Short exercise:
Rescale the entries that begin with the line containing "This screenshot has width=1456, height=819." and end with the line containing "click(x=547, y=25)", both lines included. Write out each of those lines again, requests included, and multiply every click coordinate in the answers by 0.45, rounding to whole numbers with halves rounded up.

[Data extracted from a collection]
━━━━━━━━━━
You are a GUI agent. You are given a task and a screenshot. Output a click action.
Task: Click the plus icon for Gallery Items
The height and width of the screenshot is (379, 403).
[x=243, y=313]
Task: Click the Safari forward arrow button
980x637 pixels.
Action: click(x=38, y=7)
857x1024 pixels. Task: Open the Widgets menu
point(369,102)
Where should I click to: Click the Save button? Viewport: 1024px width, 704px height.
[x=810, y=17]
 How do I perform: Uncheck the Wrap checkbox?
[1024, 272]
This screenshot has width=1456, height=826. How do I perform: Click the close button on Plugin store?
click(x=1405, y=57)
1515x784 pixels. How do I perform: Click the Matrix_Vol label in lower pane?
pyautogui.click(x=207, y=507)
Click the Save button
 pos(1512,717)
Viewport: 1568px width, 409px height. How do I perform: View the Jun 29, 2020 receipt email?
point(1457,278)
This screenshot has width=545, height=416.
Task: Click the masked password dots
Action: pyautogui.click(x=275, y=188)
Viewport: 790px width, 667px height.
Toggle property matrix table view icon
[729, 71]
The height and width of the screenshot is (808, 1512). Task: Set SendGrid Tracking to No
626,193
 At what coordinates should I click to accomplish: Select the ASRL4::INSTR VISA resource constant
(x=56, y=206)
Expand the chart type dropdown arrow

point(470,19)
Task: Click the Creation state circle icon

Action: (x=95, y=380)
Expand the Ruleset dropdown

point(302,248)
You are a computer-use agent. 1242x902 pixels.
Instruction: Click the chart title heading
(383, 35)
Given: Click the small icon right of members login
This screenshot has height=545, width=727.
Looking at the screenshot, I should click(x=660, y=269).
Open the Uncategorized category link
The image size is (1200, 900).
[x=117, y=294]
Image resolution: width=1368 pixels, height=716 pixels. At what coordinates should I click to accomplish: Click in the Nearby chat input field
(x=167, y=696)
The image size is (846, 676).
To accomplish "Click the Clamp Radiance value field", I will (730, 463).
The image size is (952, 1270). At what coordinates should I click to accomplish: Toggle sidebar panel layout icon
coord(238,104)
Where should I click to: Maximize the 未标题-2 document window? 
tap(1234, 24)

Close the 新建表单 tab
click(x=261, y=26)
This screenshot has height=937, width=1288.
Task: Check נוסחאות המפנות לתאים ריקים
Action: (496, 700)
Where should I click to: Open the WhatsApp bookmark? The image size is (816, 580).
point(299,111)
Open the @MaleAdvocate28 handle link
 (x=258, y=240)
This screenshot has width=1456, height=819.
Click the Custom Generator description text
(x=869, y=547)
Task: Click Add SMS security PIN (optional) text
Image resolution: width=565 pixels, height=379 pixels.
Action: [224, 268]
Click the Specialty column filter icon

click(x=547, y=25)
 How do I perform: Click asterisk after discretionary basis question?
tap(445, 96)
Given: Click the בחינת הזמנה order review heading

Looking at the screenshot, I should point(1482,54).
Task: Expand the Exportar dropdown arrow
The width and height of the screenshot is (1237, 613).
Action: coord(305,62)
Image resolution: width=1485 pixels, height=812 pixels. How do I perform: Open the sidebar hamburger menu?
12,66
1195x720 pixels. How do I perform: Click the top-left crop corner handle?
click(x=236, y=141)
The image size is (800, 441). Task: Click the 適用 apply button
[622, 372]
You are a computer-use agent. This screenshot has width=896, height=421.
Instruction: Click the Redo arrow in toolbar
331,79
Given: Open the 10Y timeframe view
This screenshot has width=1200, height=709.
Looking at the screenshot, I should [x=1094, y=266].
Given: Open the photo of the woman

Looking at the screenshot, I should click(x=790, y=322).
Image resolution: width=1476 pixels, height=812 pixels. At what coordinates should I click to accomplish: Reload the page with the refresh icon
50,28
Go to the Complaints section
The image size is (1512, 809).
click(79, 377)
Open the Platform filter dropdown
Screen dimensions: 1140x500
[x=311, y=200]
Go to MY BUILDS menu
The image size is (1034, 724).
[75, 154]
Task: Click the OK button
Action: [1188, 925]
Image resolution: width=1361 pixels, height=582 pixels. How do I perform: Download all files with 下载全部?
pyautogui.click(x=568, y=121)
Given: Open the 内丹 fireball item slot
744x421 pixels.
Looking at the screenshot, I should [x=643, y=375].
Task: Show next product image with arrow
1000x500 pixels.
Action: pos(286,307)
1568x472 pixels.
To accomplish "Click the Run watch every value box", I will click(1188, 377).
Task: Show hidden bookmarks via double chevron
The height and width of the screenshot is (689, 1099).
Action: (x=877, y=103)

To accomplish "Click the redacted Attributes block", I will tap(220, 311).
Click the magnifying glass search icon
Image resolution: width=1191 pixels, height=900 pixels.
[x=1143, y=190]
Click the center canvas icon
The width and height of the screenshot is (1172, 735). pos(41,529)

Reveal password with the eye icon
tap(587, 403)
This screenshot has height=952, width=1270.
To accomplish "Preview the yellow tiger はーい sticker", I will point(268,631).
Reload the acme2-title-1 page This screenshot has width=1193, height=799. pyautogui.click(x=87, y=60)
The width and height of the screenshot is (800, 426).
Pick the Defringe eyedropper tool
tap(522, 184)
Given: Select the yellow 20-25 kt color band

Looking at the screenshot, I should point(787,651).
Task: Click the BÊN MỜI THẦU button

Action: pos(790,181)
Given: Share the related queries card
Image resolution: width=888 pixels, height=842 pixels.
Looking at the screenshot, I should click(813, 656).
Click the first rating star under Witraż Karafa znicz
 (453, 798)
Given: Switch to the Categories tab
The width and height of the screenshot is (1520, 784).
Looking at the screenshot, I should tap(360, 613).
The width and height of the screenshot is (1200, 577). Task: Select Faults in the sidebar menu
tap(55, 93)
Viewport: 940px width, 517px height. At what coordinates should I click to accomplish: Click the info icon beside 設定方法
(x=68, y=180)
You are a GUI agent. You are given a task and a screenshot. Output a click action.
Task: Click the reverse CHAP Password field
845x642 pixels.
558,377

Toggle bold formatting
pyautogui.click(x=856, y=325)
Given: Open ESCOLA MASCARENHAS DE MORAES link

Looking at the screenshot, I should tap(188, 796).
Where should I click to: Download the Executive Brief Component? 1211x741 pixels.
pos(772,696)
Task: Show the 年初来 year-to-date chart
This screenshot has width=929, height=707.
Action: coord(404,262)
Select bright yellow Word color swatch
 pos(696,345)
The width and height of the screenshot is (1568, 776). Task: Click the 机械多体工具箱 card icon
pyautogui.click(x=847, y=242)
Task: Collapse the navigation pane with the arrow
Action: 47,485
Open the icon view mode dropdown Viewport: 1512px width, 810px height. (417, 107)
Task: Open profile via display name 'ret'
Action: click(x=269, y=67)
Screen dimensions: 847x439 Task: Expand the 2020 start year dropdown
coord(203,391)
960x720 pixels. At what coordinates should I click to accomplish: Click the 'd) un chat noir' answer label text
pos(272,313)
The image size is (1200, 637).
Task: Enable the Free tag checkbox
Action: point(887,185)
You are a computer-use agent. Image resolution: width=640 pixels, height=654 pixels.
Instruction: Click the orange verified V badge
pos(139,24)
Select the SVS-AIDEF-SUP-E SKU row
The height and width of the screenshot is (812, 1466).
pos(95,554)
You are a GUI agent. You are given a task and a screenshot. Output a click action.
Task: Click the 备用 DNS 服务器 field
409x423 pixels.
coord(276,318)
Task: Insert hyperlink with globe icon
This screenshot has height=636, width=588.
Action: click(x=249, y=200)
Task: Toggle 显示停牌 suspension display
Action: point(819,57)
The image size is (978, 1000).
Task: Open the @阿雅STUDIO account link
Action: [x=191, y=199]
━━━━━━━━━━
Output for this task:
This screenshot has width=1456, height=819.
Click the Custom Generator description text
(x=391, y=246)
Task: Click Add SMS security PIN (optional) text
Image resolution: width=565 pixels, height=379 pixels.
Action: [101, 121]
Click the Specialty column filter icon

click(x=246, y=11)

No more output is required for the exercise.